§ What needs to be done
Can you render every line of the listing below as a Markdown table with the columns "Row" and "Line", numbering the rows and leaving out blank lines?

::::

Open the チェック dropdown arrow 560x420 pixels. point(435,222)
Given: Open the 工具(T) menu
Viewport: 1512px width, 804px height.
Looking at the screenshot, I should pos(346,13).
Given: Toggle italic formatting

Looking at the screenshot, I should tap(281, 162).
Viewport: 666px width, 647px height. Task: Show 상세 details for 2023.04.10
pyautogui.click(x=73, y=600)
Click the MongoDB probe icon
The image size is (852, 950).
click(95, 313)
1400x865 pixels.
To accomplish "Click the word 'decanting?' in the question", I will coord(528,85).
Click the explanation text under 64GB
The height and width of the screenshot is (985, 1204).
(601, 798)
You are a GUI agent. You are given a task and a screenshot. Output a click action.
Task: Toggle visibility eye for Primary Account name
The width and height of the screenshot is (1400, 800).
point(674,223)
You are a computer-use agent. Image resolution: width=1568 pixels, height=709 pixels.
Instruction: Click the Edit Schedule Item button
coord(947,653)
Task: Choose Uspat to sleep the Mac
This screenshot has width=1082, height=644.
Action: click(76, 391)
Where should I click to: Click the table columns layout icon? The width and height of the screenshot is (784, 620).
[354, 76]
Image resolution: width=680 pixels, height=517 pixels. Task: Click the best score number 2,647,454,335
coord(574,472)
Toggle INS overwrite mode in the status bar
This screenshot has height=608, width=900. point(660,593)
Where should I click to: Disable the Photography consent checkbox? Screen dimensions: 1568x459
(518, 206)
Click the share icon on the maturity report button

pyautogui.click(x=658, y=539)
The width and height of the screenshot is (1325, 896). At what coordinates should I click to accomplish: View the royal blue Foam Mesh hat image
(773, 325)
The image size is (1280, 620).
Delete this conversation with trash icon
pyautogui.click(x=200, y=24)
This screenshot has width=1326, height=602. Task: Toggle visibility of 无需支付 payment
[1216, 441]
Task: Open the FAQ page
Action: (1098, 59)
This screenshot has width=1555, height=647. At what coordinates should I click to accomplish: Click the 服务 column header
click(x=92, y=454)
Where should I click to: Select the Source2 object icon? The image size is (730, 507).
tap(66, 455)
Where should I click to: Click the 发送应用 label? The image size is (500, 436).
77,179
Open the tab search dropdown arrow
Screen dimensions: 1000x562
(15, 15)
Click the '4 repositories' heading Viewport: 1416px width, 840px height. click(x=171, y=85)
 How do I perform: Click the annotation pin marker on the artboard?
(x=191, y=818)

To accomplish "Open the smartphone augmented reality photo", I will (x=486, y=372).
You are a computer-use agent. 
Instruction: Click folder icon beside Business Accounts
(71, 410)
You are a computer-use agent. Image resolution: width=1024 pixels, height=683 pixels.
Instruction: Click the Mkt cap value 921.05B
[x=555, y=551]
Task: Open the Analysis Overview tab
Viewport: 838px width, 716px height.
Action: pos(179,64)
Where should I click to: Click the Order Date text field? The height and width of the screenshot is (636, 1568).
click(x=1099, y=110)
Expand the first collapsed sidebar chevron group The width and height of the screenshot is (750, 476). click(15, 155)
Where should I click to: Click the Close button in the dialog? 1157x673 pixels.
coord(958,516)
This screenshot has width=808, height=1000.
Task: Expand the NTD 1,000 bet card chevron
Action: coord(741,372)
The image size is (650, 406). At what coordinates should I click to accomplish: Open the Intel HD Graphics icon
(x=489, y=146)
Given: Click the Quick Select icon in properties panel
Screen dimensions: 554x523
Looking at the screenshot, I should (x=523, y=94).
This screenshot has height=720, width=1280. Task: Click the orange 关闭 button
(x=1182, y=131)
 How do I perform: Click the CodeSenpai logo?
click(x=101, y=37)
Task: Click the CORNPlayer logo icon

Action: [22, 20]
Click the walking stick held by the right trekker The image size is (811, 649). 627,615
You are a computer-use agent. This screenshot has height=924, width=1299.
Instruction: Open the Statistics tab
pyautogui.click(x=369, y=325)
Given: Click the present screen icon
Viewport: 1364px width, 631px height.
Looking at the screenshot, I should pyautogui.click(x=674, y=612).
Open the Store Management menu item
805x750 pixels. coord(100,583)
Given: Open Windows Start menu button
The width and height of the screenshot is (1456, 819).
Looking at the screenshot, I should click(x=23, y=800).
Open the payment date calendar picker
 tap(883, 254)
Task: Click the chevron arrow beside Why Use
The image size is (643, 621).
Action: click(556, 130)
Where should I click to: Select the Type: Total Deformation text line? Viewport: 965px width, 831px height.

::::

§ Correct response
| Row | Line |
|---|---|
| 1 | Open the チェック dropdown arrow 560x420 pixels. point(435,222) |
| 2 | Given: Open the 工具(T) menu |
| 3 | Viewport: 1512px width, 804px height. |
| 4 | Looking at the screenshot, I should pos(346,13). |
| 5 | Given: Toggle italic formatting |
| 6 | Looking at the screenshot, I should tap(281, 162). |
| 7 | Viewport: 666px width, 647px height. Task: Show 상세 details for 2023.04.10 |
| 8 | pyautogui.click(x=73, y=600) |
| 9 | Click the MongoDB probe icon |
| 10 | The image size is (852, 950). |
| 11 | click(95, 313) |
| 12 | 1400x865 pixels. |
| 13 | To accomplish "Click the word 'decanting?' in the question", I will coord(528,85). |
| 14 | Click the explanation text under 64GB |
| 15 | The height and width of the screenshot is (985, 1204). |
| 16 | (601, 798) |
| 17 | You are a GUI agent. You are given a task and a screenshot. Output a click action. |
| 18 | Task: Toggle visibility eye for Primary Account name |
| 19 | The width and height of the screenshot is (1400, 800). |
| 20 | point(674,223) |
| 21 | You are a computer-use agent. Image resolution: width=1568 pixels, height=709 pixels. |
| 22 | Instruction: Click the Edit Schedule Item button |
| 23 | coord(947,653) |
| 24 | Task: Choose Uspat to sleep the Mac |
| 25 | This screenshot has width=1082, height=644. |
| 26 | Action: click(76, 391) |
| 27 | Where should I click to: Click the table columns layout icon? The width and height of the screenshot is (784, 620). |
| 28 | [354, 76] |
| 29 | Image resolution: width=680 pixels, height=517 pixels. Task: Click the best score number 2,647,454,335 |
| 30 | coord(574,472) |
| 31 | Toggle INS overwrite mode in the status bar |
| 32 | This screenshot has height=608, width=900. point(660,593) |
| 33 | Where should I click to: Disable the Photography consent checkbox? Screen dimensions: 1568x459 |
| 34 | (518, 206) |
| 35 | Click the share icon on the maturity report button |
| 36 | pyautogui.click(x=658, y=539) |
| 37 | The width and height of the screenshot is (1325, 896). At what coordinates should I click to accomplish: View the royal blue Foam Mesh hat image |
| 38 | (773, 325) |
| 39 | The image size is (1280, 620). |
| 40 | Delete this conversation with trash icon |
| 41 | pyautogui.click(x=200, y=24) |
| 42 | This screenshot has width=1326, height=602. Task: Toggle visibility of 无需支付 payment |
| 43 | [1216, 441] |
| 44 | Task: Open the FAQ page |
| 45 | Action: (1098, 59) |
| 46 | This screenshot has width=1555, height=647. At what coordinates should I click to accomplish: Click the 服务 column header |
| 47 | click(x=92, y=454) |
| 48 | Where should I click to: Select the Source2 object icon? The image size is (730, 507). |
| 49 | tap(66, 455) |
| 50 | Where should I click to: Click the 发送应用 label? The image size is (500, 436). |
| 51 | 77,179 |
| 52 | Open the tab search dropdown arrow |
| 53 | Screen dimensions: 1000x562 |
| 54 | (15, 15) |
| 55 | Click the '4 repositories' heading Viewport: 1416px width, 840px height. click(x=171, y=85) |
| 56 |  How do I perform: Click the annotation pin marker on the artboard? |
| 57 | (x=191, y=818) |
| 58 | To accomplish "Open the smartphone augmented reality photo", I will (x=486, y=372). |
| 59 | You are a computer-use agent.  |
| 60 | Instruction: Click folder icon beside Business Accounts |
| 61 | (71, 410) |
| 62 | You are a computer-use agent. Image resolution: width=1024 pixels, height=683 pixels. |
| 63 | Instruction: Click the Mkt cap value 921.05B |
| 64 | [x=555, y=551] |
| 65 | Task: Open the Analysis Overview tab |
| 66 | Viewport: 838px width, 716px height. |
| 67 | Action: pos(179,64) |
| 68 | Where should I click to: Click the Order Date text field? The height and width of the screenshot is (636, 1568). |
| 69 | click(x=1099, y=110) |
| 70 | Expand the first collapsed sidebar chevron group The width and height of the screenshot is (750, 476). click(15, 155) |
| 71 | Where should I click to: Click the Close button in the dialog? 1157x673 pixels. |
| 72 | coord(958,516) |
| 73 | This screenshot has width=808, height=1000. |
| 74 | Task: Expand the NTD 1,000 bet card chevron |
| 75 | Action: coord(741,372) |
| 76 | The image size is (650, 406). At what coordinates should I click to accomplish: Open the Intel HD Graphics icon |
| 77 | (x=489, y=146) |
| 78 | Given: Click the Quick Select icon in properties panel |
| 79 | Screen dimensions: 554x523 |
| 80 | Looking at the screenshot, I should (x=523, y=94). |
| 81 | This screenshot has height=720, width=1280. Task: Click the orange 关闭 button |
| 82 | (x=1182, y=131) |
| 83 |  How do I perform: Click the CodeSenpai logo? |
| 84 | click(x=101, y=37) |
| 85 | Task: Click the CORNPlayer logo icon |
| 86 | Action: [22, 20] |
| 87 | Click the walking stick held by the right trekker The image size is (811, 649). 627,615 |
| 88 | You are a computer-use agent. This screenshot has height=924, width=1299. |
| 89 | Instruction: Open the Statistics tab |
| 90 | pyautogui.click(x=369, y=325) |
| 91 | Given: Click the present screen icon |
| 92 | Viewport: 1364px width, 631px height. |
| 93 | Looking at the screenshot, I should pyautogui.click(x=674, y=612). |
| 94 | Open the Store Management menu item |
| 95 | 805x750 pixels. coord(100,583) |
| 96 | Given: Open Windows Start menu button |
| 97 | The width and height of the screenshot is (1456, 819). |
| 98 | Looking at the screenshot, I should click(x=23, y=800). |
| 99 | Open the payment date calendar picker |
| 100 |  tap(883, 254) |
| 101 | Task: Click the chevron arrow beside Why Use |
| 102 | The image size is (643, 621). |
| 103 | Action: click(556, 130) |
| 104 | Where should I click to: Select the Type: Total Deformation text line? Viewport: 965px width, 831px height. |